## Instructions to follow
Each entry that appears below should be restated word for word.

## The input
+===+

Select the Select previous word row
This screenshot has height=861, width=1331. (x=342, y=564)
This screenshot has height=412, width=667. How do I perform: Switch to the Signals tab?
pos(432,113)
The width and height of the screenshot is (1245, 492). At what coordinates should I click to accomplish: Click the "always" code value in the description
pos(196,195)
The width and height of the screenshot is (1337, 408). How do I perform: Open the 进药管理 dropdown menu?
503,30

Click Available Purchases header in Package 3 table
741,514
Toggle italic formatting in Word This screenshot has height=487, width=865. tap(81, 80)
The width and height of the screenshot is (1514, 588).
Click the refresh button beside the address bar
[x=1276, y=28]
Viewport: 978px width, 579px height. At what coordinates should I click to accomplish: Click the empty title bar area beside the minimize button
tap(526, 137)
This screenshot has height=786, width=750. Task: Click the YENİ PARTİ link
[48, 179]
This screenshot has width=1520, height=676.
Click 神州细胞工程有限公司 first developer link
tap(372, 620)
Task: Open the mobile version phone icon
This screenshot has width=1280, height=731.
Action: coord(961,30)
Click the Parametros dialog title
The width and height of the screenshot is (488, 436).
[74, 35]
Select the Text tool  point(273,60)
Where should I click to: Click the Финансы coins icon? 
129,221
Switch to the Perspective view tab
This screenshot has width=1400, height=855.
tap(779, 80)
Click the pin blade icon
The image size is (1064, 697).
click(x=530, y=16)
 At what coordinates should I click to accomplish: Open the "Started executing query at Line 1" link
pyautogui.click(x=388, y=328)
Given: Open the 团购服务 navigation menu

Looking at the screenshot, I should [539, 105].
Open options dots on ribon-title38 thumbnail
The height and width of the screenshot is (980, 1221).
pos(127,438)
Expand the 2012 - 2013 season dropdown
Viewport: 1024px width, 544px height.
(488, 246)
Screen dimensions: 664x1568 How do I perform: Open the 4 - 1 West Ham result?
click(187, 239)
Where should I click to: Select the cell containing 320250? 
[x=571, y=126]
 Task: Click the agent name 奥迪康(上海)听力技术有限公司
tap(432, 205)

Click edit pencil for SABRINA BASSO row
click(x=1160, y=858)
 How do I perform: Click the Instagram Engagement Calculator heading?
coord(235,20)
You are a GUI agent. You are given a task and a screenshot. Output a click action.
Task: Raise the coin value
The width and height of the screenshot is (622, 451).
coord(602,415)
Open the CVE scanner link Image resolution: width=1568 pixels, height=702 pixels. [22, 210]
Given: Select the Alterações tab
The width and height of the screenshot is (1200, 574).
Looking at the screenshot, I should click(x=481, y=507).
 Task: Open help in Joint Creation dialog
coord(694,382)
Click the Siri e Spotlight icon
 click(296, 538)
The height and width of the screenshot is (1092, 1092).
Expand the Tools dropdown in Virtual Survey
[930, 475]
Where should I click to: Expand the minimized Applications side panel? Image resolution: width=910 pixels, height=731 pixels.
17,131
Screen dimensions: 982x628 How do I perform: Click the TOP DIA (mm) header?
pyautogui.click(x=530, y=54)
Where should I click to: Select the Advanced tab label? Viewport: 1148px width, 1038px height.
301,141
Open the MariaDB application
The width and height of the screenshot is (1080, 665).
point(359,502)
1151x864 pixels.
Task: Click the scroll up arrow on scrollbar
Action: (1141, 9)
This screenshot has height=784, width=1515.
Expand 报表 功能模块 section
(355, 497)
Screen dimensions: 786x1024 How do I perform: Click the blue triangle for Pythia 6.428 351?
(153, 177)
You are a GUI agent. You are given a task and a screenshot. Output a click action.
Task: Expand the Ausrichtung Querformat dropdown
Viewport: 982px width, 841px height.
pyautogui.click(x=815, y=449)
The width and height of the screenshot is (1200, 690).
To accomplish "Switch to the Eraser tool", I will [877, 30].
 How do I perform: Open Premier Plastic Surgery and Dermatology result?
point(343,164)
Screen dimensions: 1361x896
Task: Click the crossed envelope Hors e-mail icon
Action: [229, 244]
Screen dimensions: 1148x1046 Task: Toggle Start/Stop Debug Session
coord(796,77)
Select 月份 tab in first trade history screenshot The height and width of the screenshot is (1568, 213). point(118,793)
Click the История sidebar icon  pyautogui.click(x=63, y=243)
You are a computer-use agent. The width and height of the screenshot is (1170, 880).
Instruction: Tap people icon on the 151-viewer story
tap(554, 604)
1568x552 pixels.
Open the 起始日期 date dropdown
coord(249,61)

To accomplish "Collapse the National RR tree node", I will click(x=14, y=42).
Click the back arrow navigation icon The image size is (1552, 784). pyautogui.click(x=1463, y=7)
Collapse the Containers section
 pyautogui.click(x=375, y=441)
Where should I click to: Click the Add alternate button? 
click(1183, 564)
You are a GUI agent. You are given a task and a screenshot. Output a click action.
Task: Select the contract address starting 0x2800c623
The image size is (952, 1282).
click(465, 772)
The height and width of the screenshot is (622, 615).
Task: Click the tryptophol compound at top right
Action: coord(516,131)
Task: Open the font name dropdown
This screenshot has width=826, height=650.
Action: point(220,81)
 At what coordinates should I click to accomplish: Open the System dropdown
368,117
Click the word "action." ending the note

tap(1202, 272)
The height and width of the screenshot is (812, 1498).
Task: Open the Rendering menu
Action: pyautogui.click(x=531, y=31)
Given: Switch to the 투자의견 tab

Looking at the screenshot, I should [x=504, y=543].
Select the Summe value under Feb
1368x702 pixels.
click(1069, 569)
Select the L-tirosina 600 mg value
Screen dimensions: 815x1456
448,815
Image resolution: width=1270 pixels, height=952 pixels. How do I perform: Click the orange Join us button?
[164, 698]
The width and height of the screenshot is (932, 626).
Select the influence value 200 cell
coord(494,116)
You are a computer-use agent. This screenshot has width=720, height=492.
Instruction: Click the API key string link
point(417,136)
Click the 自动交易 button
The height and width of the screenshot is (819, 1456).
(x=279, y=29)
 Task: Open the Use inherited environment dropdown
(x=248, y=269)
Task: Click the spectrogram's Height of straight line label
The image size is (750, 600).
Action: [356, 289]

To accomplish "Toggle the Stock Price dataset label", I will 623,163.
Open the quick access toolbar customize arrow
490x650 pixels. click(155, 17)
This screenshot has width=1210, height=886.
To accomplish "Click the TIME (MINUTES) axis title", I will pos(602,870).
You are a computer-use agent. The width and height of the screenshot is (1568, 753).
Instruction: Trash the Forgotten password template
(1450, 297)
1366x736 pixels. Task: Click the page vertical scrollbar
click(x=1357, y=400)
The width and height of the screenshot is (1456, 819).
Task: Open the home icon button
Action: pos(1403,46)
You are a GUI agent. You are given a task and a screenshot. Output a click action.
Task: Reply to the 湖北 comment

+===+

## Answer to this task
Select the Select previous word row
This screenshot has height=861, width=1331. (x=342, y=564)
This screenshot has height=412, width=667. How do I perform: Switch to the Signals tab?
pos(432,113)
The width and height of the screenshot is (1245, 492). At what coordinates should I click to accomplish: Click the "always" code value in the description
pos(196,195)
The width and height of the screenshot is (1337, 408). How do I perform: Open the 进药管理 dropdown menu?
503,30

Click Available Purchases header in Package 3 table
741,514
Toggle italic formatting in Word This screenshot has height=487, width=865. tap(81, 80)
The width and height of the screenshot is (1514, 588).
Click the refresh button beside the address bar
[x=1276, y=28]
Viewport: 978px width, 579px height. At what coordinates should I click to accomplish: Click the empty title bar area beside the minimize button
tap(526, 137)
This screenshot has height=786, width=750. Task: Click the YENİ PARTİ link
[48, 179]
This screenshot has width=1520, height=676.
Click 神州细胞工程有限公司 first developer link
tap(372, 620)
Task: Open the mobile version phone icon
This screenshot has width=1280, height=731.
Action: coord(961,30)
Click the Parametros dialog title
The width and height of the screenshot is (488, 436).
[74, 35]
Select the Text tool  point(273,60)
Where should I click to: Click the Финансы coins icon? 
129,221
Switch to the Perspective view tab
This screenshot has width=1400, height=855.
tap(779, 80)
Click the pin blade icon
The image size is (1064, 697).
click(x=530, y=16)
 At what coordinates should I click to accomplish: Open the "Started executing query at Line 1" link
pyautogui.click(x=388, y=328)
Given: Open the 团购服务 navigation menu

Looking at the screenshot, I should [539, 105].
Open options dots on ribon-title38 thumbnail
The height and width of the screenshot is (980, 1221).
pos(127,438)
Expand the 2012 - 2013 season dropdown
Viewport: 1024px width, 544px height.
(488, 246)
Screen dimensions: 664x1568 How do I perform: Open the 4 - 1 West Ham result?
click(187, 239)
Where should I click to: Select the cell containing 320250? 
[x=571, y=126]
 Task: Click the agent name 奥迪康(上海)听力技术有限公司
tap(432, 205)

Click edit pencil for SABRINA BASSO row
click(x=1160, y=858)
 How do I perform: Click the Instagram Engagement Calculator heading?
coord(235,20)
You are a GUI agent. You are given a task and a screenshot. Output a click action.
Task: Raise the coin value
The width and height of the screenshot is (622, 451).
coord(602,415)
Open the CVE scanner link Image resolution: width=1568 pixels, height=702 pixels. [22, 210]
Given: Select the Alterações tab
The width and height of the screenshot is (1200, 574).
Looking at the screenshot, I should click(x=481, y=507).
 Task: Open help in Joint Creation dialog
coord(694,382)
Click the Siri e Spotlight icon
 click(296, 538)
The height and width of the screenshot is (1092, 1092).
Expand the Tools dropdown in Virtual Survey
[930, 475]
Where should I click to: Expand the minimized Applications side panel? Image resolution: width=910 pixels, height=731 pixels.
17,131
Screen dimensions: 982x628 How do I perform: Click the TOP DIA (mm) header?
pyautogui.click(x=530, y=54)
Where should I click to: Select the Advanced tab label? Viewport: 1148px width, 1038px height.
301,141
Open the MariaDB application
The width and height of the screenshot is (1080, 665).
point(359,502)
1151x864 pixels.
Task: Click the scroll up arrow on scrollbar
Action: (1141, 9)
This screenshot has height=784, width=1515.
Expand 报表 功能模块 section
(355, 497)
Screen dimensions: 786x1024 How do I perform: Click the blue triangle for Pythia 6.428 351?
(153, 177)
You are a GUI agent. You are given a task and a screenshot. Output a click action.
Task: Expand the Ausrichtung Querformat dropdown
Viewport: 982px width, 841px height.
pyautogui.click(x=815, y=449)
The width and height of the screenshot is (1200, 690).
To accomplish "Switch to the Eraser tool", I will [877, 30].
 How do I perform: Open Premier Plastic Surgery and Dermatology result?
point(343,164)
Screen dimensions: 1361x896
Task: Click the crossed envelope Hors e-mail icon
Action: [229, 244]
Screen dimensions: 1148x1046 Task: Toggle Start/Stop Debug Session
coord(796,77)
Select 月份 tab in first trade history screenshot The height and width of the screenshot is (1568, 213). point(118,793)
Click the История sidebar icon  pyautogui.click(x=63, y=243)
You are a computer-use agent. The width and height of the screenshot is (1170, 880).
Instruction: Tap people icon on the 151-viewer story
tap(554, 604)
1568x552 pixels.
Open the 起始日期 date dropdown
coord(249,61)

To accomplish "Collapse the National RR tree node", I will click(x=14, y=42).
Click the back arrow navigation icon The image size is (1552, 784). pyautogui.click(x=1463, y=7)
Collapse the Containers section
 pyautogui.click(x=375, y=441)
Where should I click to: Click the Add alternate button? 
click(1183, 564)
You are a GUI agent. You are given a task and a screenshot. Output a click action.
Task: Select the contract address starting 0x2800c623
The image size is (952, 1282).
click(465, 772)
The height and width of the screenshot is (622, 615).
Task: Click the tryptophol compound at top right
Action: coord(516,131)
Task: Open the font name dropdown
This screenshot has width=826, height=650.
Action: point(220,81)
 At what coordinates should I click to accomplish: Open the System dropdown
368,117
Click the word "action." ending the note

tap(1202, 272)
The height and width of the screenshot is (812, 1498).
Task: Open the Rendering menu
Action: pyautogui.click(x=531, y=31)
Given: Switch to the 투자의견 tab

Looking at the screenshot, I should [x=504, y=543].
Select the Summe value under Feb
1368x702 pixels.
click(1069, 569)
Select the L-tirosina 600 mg value
Screen dimensions: 815x1456
448,815
Image resolution: width=1270 pixels, height=952 pixels. How do I perform: Click the orange Join us button?
[164, 698]
The width and height of the screenshot is (932, 626).
Select the influence value 200 cell
coord(494,116)
You are a computer-use agent. This screenshot has width=720, height=492.
Instruction: Click the API key string link
point(417,136)
Click the 自动交易 button
The height and width of the screenshot is (819, 1456).
(x=279, y=29)
 Task: Open the Use inherited environment dropdown
(x=248, y=269)
Task: Click the spectrogram's Height of straight line label
The image size is (750, 600).
Action: [356, 289]

To accomplish "Toggle the Stock Price dataset label", I will 623,163.
Open the quick access toolbar customize arrow
490x650 pixels. click(155, 17)
This screenshot has width=1210, height=886.
To accomplish "Click the TIME (MINUTES) axis title", I will pos(602,870).
You are a computer-use agent. The width and height of the screenshot is (1568, 753).
Instruction: Trash the Forgotten password template
(1450, 297)
1366x736 pixels. Task: Click the page vertical scrollbar
click(x=1357, y=400)
The width and height of the screenshot is (1456, 819).
Task: Open the home icon button
Action: pos(1403,46)
You are a GUI agent. You are given a task and a screenshot. Output a click action.
Task: Reply to the 湖北 comment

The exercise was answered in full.